The Knights finished first in the regular season and beat the Guelph Storm and the Windsor Spitfires in the first two rounds before winning a tough five-game series with the Kitchener Rangers in the conference final. The Knights set numerous league records this season and boasted the league’s best offense and defense. Their power play can move the puck as well as a professional team and in each series they have exploded in at least one game, scoring four goals or more on the power play to win the game. The Knights will have a week off between their last game with Kitchener and their first one with Ottawa, and they will need that time to recover from a number of injuries.

For a recap of how the Knights reached this point and key players, see the OHL Western Conference Final review.

The Knights will be missing Josh Beaulieu for the first two games of the finals as he finishes off his five-game suspension for a stick infraction to the head of Kevin Henderson. Brandon Prust (CAL) will also miss game one of the finals as he serves the last of his three-game suspension he received for a check that put Matt Lashoff out of the series with a concussion.

Ottawa has been getting some solid goaltending from Danny Battochio and he will have to be sharp against the highly skilled Knights. Will Colbert (OTT) and Brad Staubitz anchor the defense corps and they will see a lot of ice and will be trying to contain the big guns of the Knights.

The 67s have a balanced offense with seven 20-goal scorers in the lineup and they have been spreading out the offense in the playoffs too. This is something that the Knights haven’t encountered yet, as so far they only had to focus on a couple of opposing forwards. Bryan Bickell (CHI) has had a quiet playoff run with only four goals and nine assists in 16 games and he is capable of putting up better numbers than that. When he plays like a power forward, he is extremely difficult to stop. The 67s will need him to be on the top of his game if they want to win this series.
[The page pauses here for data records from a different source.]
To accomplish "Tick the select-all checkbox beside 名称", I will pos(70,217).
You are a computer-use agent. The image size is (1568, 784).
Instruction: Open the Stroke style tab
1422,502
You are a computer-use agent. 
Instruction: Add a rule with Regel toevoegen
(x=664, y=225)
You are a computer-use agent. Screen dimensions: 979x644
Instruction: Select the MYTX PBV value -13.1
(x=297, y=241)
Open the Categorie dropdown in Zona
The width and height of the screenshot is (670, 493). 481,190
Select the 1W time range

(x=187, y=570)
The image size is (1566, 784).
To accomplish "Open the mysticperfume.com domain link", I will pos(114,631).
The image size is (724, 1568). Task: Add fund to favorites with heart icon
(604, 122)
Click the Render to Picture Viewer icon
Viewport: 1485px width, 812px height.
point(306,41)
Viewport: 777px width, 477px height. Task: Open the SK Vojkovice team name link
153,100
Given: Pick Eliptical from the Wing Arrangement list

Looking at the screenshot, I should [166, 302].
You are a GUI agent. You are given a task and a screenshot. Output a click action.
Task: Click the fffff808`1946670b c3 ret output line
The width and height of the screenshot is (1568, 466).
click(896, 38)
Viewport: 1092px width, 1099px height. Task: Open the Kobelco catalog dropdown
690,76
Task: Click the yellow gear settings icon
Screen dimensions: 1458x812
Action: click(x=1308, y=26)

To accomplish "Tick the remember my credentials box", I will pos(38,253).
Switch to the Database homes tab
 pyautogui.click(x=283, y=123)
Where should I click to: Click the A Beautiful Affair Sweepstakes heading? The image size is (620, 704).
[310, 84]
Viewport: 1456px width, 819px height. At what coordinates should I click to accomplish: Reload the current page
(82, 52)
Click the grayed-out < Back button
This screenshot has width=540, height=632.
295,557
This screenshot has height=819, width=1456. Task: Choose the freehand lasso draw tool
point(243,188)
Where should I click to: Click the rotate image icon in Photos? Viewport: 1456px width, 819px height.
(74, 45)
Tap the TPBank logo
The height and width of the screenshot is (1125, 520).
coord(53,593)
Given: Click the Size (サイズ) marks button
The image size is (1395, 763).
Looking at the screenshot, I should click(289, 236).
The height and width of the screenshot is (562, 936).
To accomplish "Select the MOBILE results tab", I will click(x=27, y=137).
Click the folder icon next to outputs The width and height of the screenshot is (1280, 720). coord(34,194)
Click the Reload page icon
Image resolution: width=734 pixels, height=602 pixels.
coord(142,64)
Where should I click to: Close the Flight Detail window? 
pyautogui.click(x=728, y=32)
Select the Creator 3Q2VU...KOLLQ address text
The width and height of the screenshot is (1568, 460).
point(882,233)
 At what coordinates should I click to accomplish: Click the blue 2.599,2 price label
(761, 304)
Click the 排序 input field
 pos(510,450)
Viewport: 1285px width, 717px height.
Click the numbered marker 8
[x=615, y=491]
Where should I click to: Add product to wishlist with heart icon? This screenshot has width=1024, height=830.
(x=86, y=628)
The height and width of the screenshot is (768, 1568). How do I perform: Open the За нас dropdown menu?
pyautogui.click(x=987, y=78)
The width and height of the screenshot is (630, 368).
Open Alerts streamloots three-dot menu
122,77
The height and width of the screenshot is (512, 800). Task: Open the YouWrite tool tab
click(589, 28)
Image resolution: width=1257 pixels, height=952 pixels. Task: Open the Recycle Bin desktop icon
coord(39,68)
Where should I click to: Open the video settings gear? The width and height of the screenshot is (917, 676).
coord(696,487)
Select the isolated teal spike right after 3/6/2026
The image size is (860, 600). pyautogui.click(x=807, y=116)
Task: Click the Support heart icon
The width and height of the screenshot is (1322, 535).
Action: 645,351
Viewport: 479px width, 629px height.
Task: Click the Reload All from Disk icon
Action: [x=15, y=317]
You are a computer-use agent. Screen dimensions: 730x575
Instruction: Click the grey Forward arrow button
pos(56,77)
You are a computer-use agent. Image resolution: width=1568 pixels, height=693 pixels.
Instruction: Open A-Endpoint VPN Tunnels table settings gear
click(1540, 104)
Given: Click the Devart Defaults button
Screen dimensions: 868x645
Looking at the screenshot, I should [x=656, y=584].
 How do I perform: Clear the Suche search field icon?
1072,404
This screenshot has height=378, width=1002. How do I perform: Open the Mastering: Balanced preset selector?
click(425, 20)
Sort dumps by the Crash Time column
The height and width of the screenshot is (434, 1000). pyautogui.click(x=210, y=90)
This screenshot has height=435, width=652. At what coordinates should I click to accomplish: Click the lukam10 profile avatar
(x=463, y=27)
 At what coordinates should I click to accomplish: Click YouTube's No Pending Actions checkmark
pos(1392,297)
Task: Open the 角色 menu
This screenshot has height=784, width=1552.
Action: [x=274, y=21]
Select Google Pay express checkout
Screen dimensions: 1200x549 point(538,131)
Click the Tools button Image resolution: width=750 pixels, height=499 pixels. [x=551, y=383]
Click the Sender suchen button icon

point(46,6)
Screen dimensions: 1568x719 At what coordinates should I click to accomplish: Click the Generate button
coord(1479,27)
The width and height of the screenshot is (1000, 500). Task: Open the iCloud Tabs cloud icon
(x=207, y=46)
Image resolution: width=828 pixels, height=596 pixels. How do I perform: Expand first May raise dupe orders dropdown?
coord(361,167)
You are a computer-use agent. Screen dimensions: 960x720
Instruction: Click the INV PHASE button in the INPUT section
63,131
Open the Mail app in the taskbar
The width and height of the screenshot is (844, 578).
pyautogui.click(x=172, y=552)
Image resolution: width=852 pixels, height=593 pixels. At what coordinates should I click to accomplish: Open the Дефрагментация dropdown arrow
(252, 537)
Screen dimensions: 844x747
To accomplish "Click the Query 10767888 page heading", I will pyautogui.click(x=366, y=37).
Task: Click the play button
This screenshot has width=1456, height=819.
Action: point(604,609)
Lukas Kaspar (SJ) and Jakub Petruzalek are two other Ottawa forwards who can hurt you and they have 16 and 14 points respectively in the playoffs. Chris Hulit leads the team in playoff scoring with 20 points, followed by Julian Talbot with 17 and London native Mark Mancari with 16.

Few are giving the 67s much of a chance in this series, but they did take out a pretty good Peterborough team to make it here. They also have the advantage of not being as banged up as the Knights who will also be faced with their first serious travel of the playoffs and who may be not as mentally sharp given that they will for once not be playing a bitter rival. There is a lot of talent on both teams, so it should be a good match-up.